The Moorhead man was one of more than 50 people with brain injuries who gathered at Sanford Health to paint masks as part of the Unmasking Brain Injury art project to create awareness and to give survivors a voice.
Volkenant's mask was all gray. What that showed, he said, was that he doesn't "necessarily see the world as beautiful and artistically composed as it is with the colors and mixture of those colors."
The gray, he said, also represents his "dealing with my brain injury."
"Because I always have to look through it," he said.
Despite the gray, he also painted across the top of his mask the words "lucky" because he does feel that way about being alive.
"I was extremely lucky that day" he said about his accident and he credits wearing his seat belt to saving his life.
However, he goes to see a therapist once a week, he said, because although his body has healed "it's the emotional stuff" related to his brain injury that he deals with much more often.
"It's a matter of constantly fighting that battle. I don't think you don't solve psychology by the flip of a switch or the snap of a finger. My ailment is a constant battle," Volkenant said.
He was joined at the event sponsored by the North Dakota Brain Injury Network by other brain injured people and their families, said physician assistant Jenny Marsden, who works in the Sanford Health Rehabilitation Hospital on South University Drive.

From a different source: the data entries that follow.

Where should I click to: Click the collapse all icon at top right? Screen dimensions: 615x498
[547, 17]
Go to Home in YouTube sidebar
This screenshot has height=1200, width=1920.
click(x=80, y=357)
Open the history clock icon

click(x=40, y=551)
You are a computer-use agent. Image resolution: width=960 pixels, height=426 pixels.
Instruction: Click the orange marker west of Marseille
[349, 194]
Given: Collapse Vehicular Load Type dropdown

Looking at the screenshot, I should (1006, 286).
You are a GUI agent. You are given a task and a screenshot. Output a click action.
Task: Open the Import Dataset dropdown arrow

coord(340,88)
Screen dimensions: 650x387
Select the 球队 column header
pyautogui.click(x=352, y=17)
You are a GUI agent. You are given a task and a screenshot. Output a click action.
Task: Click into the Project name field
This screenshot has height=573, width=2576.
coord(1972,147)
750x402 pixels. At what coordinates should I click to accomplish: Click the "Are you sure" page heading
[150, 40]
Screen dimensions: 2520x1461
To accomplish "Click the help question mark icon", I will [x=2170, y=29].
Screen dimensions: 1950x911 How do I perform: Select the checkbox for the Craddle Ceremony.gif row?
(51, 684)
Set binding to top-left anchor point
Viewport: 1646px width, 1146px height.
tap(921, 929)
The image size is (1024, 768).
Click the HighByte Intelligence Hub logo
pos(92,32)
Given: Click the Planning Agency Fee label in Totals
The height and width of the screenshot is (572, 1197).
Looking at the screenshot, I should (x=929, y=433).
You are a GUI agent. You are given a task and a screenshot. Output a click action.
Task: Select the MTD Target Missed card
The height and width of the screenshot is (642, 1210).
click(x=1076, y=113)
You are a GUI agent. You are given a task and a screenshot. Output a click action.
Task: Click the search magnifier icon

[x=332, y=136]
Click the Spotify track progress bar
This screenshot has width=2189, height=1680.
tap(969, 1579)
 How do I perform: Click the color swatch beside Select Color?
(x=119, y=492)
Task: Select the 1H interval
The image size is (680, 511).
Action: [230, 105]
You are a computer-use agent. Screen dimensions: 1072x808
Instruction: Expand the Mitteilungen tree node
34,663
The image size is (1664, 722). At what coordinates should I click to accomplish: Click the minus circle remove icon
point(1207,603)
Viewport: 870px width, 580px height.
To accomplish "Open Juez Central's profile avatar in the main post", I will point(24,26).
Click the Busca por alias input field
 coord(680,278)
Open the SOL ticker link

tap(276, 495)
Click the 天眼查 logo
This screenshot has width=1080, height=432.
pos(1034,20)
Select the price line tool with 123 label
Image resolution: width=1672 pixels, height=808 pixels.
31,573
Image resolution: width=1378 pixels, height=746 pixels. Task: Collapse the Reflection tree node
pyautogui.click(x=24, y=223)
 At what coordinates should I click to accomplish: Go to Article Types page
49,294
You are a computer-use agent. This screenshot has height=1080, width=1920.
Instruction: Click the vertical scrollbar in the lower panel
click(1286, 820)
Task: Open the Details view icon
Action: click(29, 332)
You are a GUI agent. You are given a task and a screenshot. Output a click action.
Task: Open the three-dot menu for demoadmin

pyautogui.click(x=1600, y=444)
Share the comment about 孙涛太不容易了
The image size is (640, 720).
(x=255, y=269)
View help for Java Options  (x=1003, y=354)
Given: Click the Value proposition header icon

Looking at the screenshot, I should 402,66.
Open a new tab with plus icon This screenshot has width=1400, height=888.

Marsden said it was an opportunity to bring brain injury awareness to the forefront.
"I don't think people know a lot about it unless it's a family member or yourself," she said.
Brain injuries can be caused by a number of things including strokes, falls, physical assaults, infections, seizures, accidents and, said Marsden, even respiratory illnesses that cause a lack of oxygen to the brain.
She wished patients would paint the masks to show how they feel before they begin their treatment. "Many can't verbalize their pain or how they feel," she said.
The Sanford facility, the only one in North Dakota certified by the Commission on Accreditation of Rehabilitation Facilities, treats patients 14 and older. To have a facility here is helpful to many families as some more well-known facilities are as far away as Denver, Omaha, Neb., and the Twin Cities.
Marsden said they can only have about 14 to 16 patients at the facility and that there is a constant demand for services, which are provided by a staff of three doctors, another physician assistant and nurses who work with physical, occupational and speech therapists as well as psychologists.
The mask project is part of a national program.
Carly Endres of the University of North Dakota Center for Rural Health said the masks would be on display at numerous events, including a possible gallery showing this fall. With a first name and last name initial attached as well as an explanation of how the colors and designs describe how the brain injured person feels, masks already have been shown at the state Capitol and at the UND Medical School.
In the end, Endres said they hope to show that brain injured persons are still "like everyone else."